International vs Global
For a survey to be international, only a couple of countries need to be surveyed, e.g. the UK and US. For it to be global, interviews need to be conducted in countries from at least three continents.
03 Data presentation considerations
- Charts or tables should provide sufficient technical details for the reader to know what the results are based on. If charts or graphs are being used, include the full question wording and the base size for the audience(s) the data is being presented for.
- Report research results as whole numbers – don’t use decimal places.
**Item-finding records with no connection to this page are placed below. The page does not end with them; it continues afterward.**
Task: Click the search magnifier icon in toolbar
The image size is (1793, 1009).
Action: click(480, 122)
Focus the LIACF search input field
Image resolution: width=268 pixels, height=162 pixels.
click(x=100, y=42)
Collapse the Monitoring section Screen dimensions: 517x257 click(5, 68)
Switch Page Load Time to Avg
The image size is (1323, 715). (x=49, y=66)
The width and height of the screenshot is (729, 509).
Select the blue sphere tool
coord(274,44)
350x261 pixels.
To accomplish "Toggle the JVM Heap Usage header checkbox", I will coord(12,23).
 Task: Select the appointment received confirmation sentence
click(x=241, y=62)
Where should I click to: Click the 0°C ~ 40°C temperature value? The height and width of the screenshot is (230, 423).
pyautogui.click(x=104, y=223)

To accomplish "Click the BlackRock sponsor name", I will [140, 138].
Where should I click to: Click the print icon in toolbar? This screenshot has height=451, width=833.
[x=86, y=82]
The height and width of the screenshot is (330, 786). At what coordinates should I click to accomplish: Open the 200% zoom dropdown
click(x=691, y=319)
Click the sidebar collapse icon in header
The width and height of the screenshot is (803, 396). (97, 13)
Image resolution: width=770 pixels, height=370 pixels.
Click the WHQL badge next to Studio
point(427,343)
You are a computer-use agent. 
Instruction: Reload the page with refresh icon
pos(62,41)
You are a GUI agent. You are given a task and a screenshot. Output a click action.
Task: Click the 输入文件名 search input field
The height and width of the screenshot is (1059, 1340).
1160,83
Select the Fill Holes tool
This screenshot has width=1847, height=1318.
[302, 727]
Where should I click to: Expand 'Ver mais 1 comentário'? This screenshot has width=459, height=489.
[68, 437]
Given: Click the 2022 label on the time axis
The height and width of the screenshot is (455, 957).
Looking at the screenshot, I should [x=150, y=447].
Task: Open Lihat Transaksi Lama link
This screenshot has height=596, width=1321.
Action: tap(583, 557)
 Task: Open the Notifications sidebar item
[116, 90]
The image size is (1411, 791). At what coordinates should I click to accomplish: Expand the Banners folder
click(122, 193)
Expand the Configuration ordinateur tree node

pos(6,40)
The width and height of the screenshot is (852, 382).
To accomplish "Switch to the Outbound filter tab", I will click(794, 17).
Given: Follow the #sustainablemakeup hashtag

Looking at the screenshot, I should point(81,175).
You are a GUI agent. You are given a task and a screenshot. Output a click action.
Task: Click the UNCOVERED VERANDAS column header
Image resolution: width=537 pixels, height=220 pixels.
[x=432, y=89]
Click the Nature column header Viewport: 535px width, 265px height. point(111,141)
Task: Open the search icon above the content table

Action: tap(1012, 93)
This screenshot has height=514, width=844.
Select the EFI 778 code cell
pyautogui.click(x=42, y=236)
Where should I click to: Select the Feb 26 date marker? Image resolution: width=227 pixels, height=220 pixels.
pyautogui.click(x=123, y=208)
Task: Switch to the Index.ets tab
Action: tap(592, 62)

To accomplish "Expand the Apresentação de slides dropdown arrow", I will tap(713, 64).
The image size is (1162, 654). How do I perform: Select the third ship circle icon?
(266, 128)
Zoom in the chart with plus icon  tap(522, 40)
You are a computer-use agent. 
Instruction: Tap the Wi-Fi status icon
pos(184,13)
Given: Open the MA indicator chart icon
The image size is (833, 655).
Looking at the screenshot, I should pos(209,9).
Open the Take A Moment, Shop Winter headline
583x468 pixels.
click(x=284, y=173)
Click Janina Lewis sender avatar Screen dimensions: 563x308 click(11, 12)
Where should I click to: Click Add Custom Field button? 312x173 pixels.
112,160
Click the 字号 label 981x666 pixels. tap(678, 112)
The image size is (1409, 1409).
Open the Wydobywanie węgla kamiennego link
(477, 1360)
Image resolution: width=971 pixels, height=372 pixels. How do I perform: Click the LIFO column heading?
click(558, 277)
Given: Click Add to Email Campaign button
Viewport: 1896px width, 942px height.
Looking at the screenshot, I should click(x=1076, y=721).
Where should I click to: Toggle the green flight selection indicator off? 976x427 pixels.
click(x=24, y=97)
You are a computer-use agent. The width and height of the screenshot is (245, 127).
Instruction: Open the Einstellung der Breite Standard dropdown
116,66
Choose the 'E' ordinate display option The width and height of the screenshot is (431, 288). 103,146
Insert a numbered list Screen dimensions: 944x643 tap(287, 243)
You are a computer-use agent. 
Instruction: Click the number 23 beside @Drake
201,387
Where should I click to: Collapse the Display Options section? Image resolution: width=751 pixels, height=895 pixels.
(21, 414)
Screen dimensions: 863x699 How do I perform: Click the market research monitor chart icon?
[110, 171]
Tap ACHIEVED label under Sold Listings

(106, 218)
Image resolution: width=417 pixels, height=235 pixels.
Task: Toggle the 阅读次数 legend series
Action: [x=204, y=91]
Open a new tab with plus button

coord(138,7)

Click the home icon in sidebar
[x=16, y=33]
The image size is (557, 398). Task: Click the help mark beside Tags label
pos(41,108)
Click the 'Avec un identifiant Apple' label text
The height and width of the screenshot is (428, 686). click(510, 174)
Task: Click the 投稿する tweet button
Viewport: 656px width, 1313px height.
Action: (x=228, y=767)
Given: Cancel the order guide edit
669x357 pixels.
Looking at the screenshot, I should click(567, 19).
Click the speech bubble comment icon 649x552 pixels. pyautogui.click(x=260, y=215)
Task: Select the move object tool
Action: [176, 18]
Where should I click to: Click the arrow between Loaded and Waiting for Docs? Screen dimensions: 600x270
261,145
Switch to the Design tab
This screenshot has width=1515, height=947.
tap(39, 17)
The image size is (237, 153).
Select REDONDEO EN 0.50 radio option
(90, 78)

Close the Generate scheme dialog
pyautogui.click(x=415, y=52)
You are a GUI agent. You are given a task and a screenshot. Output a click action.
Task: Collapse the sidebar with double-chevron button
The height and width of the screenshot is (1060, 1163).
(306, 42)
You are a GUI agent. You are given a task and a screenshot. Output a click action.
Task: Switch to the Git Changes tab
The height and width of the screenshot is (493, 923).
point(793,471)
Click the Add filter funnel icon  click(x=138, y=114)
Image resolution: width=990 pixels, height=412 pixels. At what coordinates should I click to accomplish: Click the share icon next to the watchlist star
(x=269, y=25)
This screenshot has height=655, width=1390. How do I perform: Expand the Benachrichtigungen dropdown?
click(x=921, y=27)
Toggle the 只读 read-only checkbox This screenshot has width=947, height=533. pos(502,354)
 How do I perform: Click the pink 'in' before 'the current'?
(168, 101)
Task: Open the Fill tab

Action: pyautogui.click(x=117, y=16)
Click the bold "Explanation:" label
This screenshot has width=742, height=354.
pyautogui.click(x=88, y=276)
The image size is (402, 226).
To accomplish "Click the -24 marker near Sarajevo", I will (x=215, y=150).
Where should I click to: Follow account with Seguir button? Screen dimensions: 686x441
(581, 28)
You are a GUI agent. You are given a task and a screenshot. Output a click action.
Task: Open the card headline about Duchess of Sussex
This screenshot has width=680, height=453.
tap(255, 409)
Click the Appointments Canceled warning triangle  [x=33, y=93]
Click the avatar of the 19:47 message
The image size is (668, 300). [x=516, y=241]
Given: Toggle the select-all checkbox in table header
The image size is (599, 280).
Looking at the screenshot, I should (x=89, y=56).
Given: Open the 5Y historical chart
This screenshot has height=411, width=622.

To report results as whole numbers, use this simple rule: round up the number if it is 0.5% or above (i.e., 65.7% = 66%), and round down if it is less than 0.5% (i.e., 54.3% = 54%).
- Don’t add up the numbers in a ‘select all that apply’ question. With multi response questions, the answers will always add up to more than 100% as each respondent can select more than one answer to the question. Therefore, you can’t just add up the responses for selected answers, as you will be counting some respondents more than once.
- Don’t use mid points when analysing results from odd numbered scale questions. For example, many use 5-point scales in surveys for Agree/Disagree. For these, you can analyse the level of ‘Agree’ (‘Strongly Agree’ + ‘Agree’) and ‘Disagree’ (‘Strongly Disagree’ + ‘Disagree’), but the mid-point ‘Neutral’ responses shouldn’t be included in any analysis.
- Be careful when reversing scores in agree/disagree questions. For example, if 44% of respondents agree with a statement, this doesn’t mean 56% disagreed, as this will also include people who selected the mid-point within the scale (i.e., ‘Neither agree nor disagree’) as well as anyone who selected ‘I don’t know’ or ‘Not applicable’, dependent upon how the question was asked.
- Be aware when using averages. The arithmetic mean is the sum of the values divided by the number of values. Median represents the middle number in a sequence of numbers when it’s ordered by rank. The mode is the value that appears most often in a set of data. Only a mean can be described as an ‘average’ without any qualification, but ideally your reporting should specify which average is being used.